There has been a really interesting discussion started by Phil Wainwright on Why Multitenancy Matters for SaaS companies...the latest post with a response from the Intacct CTO, Aaron Harris, is very enlightening. Harris points out that many of these decisions on infrastructure are made both on the technical merits but also with a strong emphasis on the impact to the economics of the SaaS model. It is worth a read.
Phil in his earlier post walks through the various back-end definitions of what a SaaS multitenant solution could look like. If you look at the 15 SaaS portfolio companies of Hummer Winblad you can see that we have a pretty strong religion on the approach that is best...this includes Intacct, Omniture and Aria Systems. The approach outlined by Harris - few instances of the back end and every customer on the same instance of the code - is the one where we see the best patterns for success.
There was also a post by the constant instigator, our own Dave Rosenberg, CEO of Mulesource (one of our portfolio companies and a regular ZDNet blogger). He argues that customers dont care. At the risk of setting off a fiery debate with Dave I will respectfully add some thoughts...that customers care because of the derivative effects of good backend choices.
Why customers DO care...
Market leadership in a category can be a derivative of the efficiency of the SaaS providers organization. If you read the response provided by Harris on their multitenancy choices it boils down to economics. With a lean and mean back end infrastructure the SaaS provider has less administrators, less mixed hardware, less outages, etc and an overall lower cost to provide the service - do the customers care?
I would argue they do - most companies want to partner with the best companies in their category. The derivative reasons are a safer vendor choice, less risk of having to change later, often better pricing and usually a stronger product development capability.
There is often a temptation for SaaS companies to bend to large customers who want separate notification and processes for upgrading code. If you play out this scenario for the SaaS provider you end up in a situation quickly where a few customers don't want the upgrade, or delay it by six months, or advocate for a different feature mix...and the small decision to allow different upgrade paths blossoms into a large subset of code versions across customers a few years out.

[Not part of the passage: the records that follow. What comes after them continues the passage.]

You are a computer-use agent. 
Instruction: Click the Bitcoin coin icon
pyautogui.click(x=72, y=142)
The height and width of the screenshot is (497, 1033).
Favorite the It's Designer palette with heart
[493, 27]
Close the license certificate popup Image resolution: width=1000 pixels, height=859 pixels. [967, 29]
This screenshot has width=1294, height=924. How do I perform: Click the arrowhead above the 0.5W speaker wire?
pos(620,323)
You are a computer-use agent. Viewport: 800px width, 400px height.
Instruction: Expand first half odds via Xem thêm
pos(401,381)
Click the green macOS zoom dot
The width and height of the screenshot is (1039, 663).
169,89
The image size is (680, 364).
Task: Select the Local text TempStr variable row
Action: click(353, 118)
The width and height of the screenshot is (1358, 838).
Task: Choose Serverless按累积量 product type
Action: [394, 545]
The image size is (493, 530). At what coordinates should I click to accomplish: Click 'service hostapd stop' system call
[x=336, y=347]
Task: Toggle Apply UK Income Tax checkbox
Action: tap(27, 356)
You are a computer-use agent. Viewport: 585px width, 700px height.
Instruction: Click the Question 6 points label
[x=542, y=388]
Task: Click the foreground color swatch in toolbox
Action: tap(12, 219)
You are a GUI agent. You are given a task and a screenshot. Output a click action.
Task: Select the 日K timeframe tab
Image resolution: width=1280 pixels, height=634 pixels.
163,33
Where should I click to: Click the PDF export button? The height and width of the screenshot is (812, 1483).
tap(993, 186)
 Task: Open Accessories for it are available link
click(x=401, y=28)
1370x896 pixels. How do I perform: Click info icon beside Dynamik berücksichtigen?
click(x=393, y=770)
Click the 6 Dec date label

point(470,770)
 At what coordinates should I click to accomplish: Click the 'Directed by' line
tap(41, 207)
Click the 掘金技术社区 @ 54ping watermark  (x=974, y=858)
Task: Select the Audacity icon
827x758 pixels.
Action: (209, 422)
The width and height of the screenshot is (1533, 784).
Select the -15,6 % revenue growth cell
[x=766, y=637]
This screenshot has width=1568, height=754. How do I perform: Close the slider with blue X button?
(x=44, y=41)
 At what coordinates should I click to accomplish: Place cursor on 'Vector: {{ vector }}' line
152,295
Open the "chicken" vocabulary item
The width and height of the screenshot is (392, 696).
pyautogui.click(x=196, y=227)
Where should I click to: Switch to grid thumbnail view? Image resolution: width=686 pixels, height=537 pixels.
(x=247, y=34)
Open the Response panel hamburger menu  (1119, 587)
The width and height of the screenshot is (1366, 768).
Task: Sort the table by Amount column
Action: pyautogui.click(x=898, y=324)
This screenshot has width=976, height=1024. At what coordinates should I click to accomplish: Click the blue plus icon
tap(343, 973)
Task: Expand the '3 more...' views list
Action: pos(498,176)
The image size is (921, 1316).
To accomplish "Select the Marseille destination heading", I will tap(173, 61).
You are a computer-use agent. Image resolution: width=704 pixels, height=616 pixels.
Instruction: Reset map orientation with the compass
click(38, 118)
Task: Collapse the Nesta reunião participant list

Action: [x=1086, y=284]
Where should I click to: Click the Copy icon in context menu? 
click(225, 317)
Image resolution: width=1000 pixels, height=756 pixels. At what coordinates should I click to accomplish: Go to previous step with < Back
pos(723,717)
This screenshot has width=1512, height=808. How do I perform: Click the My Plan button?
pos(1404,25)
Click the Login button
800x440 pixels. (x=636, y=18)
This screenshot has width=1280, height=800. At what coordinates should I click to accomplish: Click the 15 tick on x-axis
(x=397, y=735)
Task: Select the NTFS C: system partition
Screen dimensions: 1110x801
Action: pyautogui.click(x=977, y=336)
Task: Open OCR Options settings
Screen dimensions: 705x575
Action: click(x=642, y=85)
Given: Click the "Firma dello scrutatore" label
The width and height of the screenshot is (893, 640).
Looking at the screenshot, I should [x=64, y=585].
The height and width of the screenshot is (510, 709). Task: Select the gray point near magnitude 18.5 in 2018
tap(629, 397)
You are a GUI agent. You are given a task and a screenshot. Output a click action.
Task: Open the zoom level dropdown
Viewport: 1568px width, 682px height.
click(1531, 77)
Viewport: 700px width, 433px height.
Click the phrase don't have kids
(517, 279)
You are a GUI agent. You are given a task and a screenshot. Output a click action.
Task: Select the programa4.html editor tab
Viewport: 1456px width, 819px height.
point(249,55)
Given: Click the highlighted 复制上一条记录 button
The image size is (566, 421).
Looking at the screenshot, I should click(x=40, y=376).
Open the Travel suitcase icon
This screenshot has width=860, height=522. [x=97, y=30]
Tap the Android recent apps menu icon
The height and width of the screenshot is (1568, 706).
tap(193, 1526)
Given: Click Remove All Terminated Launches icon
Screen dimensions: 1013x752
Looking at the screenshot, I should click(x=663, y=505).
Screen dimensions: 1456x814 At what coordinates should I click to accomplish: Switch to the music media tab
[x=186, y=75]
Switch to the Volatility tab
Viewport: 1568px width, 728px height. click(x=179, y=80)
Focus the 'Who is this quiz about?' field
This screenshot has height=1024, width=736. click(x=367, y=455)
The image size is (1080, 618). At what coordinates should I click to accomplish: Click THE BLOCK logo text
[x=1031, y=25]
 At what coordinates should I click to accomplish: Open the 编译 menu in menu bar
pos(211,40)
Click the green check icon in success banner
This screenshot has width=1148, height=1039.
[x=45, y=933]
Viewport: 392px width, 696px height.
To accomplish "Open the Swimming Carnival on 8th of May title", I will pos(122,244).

I believe the saying is that if you let the nose of the camel in the tent and it wont be long before he is sitting beside you.
If you play out the scenario, every support call starts with the old software model question "what version are you running" and "was it Bob who knew how to deal with this"? This slows down support, diverts development resources to support and slows down the innovation at the company. Not good.
I don't expect all customers will start asking all these questions about how a SaaS company manages their back end infrastructure during the sales process...but I do expect them to make choices based on market leadership, support time, pricing, product development, etc.